Automatic Design of Optimization Test Problems with Large Language Models

The development of black-box optimization algorithms depends on the availability of benchmark suites that are both diverse and representative of real-world problem landscapes. Widely used collections such as BBOB and CEC remain dominated by hand-crafted synthetic functions and provide limited coverage of the high-dimensional space of Exploratory Landscape Analysis (ELA) features, which in turn biases evaluation and hinders training of meta-black-box optimizers. We introduce Evolution of Test Functions (EoTF), a framework that automatically generates continuous optimization test functions whose landscapes match a specified target ELA feature vector. EoTF adapts LLM-driven evolutionary search, originally proposed for heuristic discovery, to evolve interpretable, self-contained numpy implementations of objective functions by minimizing the distance between sampled ELA features of generated candidates and a target profile. In experiments on 24 noiseless BBOB functions and a contamination-mitigating suite of 24 MA-BBOB hybrid functions, EoTF reliably produces non-trivial functions with closely matching ELA characteristics and preserves optimizer performance rankings under fixed evaluation budgets, supporting their validity as surrogate benchmarks. While a baseline neural-network-based generator achieves higher accuracy in 2D, EoTF substantially outperforms it in 3D and exhibits stable solution quality as dimensionality increases, highlighting favorable scalability. Overall, EoTF offers a practical route to scalable, portable, and interpretable benchmark generation targeted to desired landscape properties.

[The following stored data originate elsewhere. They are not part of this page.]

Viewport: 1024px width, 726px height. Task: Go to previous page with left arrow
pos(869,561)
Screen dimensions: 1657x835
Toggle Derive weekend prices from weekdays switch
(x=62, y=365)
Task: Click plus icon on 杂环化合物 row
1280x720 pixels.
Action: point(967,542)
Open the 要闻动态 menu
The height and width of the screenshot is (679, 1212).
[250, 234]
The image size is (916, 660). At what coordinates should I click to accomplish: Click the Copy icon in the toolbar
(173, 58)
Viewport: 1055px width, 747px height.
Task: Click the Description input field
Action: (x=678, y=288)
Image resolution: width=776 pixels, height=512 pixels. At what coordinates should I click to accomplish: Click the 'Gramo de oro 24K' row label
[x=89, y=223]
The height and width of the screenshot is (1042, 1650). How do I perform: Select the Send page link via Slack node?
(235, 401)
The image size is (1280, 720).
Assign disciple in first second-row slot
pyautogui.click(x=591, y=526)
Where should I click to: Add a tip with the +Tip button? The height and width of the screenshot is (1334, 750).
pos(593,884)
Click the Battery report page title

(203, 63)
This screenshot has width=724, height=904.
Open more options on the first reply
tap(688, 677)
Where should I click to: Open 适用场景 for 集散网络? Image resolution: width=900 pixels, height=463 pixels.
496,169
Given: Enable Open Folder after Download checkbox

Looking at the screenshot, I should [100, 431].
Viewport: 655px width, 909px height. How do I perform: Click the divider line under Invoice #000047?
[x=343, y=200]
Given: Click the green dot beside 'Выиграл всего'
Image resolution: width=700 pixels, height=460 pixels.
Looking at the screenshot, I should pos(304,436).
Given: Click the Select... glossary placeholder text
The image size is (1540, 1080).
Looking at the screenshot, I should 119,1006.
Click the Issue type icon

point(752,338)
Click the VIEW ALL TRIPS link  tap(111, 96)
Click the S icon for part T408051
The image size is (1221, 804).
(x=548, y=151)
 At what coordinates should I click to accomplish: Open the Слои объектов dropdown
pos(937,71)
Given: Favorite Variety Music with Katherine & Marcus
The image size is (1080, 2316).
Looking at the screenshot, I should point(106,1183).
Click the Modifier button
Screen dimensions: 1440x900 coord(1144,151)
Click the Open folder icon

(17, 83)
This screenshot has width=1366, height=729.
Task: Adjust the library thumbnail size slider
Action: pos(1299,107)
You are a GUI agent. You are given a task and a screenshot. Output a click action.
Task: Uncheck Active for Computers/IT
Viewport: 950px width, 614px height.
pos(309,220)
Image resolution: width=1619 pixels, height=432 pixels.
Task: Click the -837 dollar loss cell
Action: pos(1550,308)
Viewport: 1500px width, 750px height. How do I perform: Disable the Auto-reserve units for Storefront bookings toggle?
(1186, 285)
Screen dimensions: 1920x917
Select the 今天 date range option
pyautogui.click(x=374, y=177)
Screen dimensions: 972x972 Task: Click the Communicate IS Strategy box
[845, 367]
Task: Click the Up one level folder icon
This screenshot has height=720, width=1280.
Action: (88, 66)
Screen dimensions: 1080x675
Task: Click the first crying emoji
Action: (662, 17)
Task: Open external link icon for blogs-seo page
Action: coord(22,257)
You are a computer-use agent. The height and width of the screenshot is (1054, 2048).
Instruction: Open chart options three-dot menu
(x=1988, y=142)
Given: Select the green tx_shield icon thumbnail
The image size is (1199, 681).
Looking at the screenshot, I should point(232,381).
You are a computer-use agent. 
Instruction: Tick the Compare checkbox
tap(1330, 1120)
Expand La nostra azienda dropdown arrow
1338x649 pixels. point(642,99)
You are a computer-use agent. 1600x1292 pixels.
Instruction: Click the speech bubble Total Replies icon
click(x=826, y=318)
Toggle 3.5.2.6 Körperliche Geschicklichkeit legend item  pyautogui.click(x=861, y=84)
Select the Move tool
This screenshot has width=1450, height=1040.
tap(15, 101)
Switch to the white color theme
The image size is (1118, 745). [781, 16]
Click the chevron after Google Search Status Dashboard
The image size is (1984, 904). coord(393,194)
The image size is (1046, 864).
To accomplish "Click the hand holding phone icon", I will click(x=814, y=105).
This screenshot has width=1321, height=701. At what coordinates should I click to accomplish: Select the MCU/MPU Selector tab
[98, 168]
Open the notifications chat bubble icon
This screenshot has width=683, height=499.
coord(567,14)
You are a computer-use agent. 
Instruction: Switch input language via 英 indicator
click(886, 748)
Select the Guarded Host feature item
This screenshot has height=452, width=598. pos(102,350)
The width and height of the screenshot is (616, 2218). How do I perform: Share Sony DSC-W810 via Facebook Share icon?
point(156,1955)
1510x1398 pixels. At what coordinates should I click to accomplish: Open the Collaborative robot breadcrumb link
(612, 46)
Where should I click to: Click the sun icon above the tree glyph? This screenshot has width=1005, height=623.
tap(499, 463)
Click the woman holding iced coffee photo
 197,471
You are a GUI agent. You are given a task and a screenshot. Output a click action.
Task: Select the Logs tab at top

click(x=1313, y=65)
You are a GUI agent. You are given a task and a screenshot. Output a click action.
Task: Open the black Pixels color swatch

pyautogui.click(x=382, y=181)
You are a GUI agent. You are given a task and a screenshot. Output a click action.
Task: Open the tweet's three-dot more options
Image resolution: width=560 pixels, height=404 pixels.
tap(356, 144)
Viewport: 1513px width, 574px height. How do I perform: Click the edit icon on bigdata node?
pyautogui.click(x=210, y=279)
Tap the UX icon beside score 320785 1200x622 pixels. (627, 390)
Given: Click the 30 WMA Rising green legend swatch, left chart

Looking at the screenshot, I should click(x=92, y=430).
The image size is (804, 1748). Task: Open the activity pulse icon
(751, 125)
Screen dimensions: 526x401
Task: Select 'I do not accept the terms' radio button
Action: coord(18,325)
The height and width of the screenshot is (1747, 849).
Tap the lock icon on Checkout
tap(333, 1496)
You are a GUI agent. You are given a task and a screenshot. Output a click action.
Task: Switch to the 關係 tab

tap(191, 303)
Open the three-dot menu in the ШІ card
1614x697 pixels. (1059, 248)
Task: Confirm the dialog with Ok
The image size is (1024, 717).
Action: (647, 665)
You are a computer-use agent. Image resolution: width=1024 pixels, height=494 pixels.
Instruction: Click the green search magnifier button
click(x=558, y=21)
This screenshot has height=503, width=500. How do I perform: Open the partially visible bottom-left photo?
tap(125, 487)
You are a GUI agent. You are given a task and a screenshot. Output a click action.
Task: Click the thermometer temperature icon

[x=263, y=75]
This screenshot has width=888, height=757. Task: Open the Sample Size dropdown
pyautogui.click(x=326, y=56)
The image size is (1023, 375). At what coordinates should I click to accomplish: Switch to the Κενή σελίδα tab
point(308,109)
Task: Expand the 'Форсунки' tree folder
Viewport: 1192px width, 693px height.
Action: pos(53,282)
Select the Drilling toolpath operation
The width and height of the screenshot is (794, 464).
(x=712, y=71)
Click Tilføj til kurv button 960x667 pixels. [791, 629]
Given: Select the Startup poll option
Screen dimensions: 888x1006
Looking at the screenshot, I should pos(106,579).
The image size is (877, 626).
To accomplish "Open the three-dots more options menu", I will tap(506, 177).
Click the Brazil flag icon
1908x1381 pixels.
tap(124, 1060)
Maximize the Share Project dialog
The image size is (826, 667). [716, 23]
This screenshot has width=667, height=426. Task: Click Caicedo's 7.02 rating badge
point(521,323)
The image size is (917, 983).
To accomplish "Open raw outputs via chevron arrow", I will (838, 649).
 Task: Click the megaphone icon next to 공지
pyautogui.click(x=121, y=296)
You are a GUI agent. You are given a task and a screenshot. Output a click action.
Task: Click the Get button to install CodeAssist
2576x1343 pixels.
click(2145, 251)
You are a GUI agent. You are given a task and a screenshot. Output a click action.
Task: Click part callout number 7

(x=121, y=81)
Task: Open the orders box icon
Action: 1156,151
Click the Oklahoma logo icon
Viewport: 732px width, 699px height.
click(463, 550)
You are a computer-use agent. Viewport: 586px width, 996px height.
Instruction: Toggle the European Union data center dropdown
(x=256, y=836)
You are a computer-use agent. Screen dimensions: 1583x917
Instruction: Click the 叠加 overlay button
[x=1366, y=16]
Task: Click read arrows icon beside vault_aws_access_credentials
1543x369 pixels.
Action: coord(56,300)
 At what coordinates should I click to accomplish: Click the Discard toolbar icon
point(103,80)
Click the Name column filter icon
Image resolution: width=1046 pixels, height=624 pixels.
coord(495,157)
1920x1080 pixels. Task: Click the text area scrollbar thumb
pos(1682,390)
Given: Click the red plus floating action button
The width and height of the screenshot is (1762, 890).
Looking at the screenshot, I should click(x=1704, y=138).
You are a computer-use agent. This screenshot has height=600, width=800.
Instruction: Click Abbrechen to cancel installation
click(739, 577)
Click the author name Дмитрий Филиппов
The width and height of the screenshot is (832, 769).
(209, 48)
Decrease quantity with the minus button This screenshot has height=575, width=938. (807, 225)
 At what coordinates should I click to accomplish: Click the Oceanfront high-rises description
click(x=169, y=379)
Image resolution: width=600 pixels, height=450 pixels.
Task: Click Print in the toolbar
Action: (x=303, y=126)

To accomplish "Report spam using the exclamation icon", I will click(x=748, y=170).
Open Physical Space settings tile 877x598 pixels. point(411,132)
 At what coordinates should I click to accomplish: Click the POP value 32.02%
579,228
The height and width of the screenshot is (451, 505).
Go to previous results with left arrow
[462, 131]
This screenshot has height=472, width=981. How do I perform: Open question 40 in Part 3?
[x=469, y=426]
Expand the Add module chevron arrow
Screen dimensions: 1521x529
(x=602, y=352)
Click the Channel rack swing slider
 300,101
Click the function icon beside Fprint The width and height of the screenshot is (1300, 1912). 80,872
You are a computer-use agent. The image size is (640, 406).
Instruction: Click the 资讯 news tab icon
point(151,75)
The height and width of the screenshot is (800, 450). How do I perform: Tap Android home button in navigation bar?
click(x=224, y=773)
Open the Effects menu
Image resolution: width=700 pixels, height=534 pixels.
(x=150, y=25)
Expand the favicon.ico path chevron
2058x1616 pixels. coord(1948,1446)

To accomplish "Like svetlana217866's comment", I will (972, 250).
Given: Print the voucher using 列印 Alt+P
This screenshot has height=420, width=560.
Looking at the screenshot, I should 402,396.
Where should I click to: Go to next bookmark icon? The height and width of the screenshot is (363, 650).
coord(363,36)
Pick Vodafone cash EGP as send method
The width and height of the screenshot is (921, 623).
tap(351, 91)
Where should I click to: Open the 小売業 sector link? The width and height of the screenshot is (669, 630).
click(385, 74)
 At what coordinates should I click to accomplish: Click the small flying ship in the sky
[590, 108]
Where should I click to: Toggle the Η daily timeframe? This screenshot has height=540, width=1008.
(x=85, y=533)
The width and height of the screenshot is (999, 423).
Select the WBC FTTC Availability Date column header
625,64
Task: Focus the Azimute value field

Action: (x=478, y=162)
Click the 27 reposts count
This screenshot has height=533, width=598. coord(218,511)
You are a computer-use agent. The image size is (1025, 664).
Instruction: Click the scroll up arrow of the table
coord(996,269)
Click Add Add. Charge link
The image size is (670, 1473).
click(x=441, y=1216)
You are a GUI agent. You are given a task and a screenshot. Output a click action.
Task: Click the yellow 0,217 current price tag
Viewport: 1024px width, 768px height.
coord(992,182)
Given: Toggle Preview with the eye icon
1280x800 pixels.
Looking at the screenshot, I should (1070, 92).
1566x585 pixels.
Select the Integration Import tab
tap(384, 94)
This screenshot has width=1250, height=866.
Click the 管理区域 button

翻译：黑盒优化算法的发展依赖于兼具多样性和真实问题景观代表性的基准测试套件。当前广泛使用的BBOB和CEC等基准集仍以人工设计的合成函数为主，对探索性景观分析（ELA）特征高维空间的覆盖有限，这种偏差会影响算法评估并阻碍元黑盒优化器的训练。本文提出测试函数演化框架（EoTF），该框架能自动生成景观特征与指定目标ELA特征向量匹配的连续优化测试函数。EoTF将最初为启发式发现提出的LLM驱动进化搜索进行适配，通过最小化生成候选函数的采样ELA特征与目标特征谱之间的距离，演化出可解释、自包含的numpy目标函数实现。在24个无噪声BBOB函数和24个污染缓解型MA-BBOB混合函数上的实验表明：EoTF能稳定生成具有紧密匹配ELA特征的非平凡函数，并在固定评估预算下保持优化器性能排序的一致性，验证了其作为替代基准的有效性。虽然基于神经网络的基线生成器在二维问题上精度更高，但EoTF在三维问题上显著优于基线，且随着维度增加保持稳定的解质量，展现出良好的可扩展性。总体而言，EoTF为针对目标景观特性生成可扩展、可移植且可解释的基准测试提供了实用路径。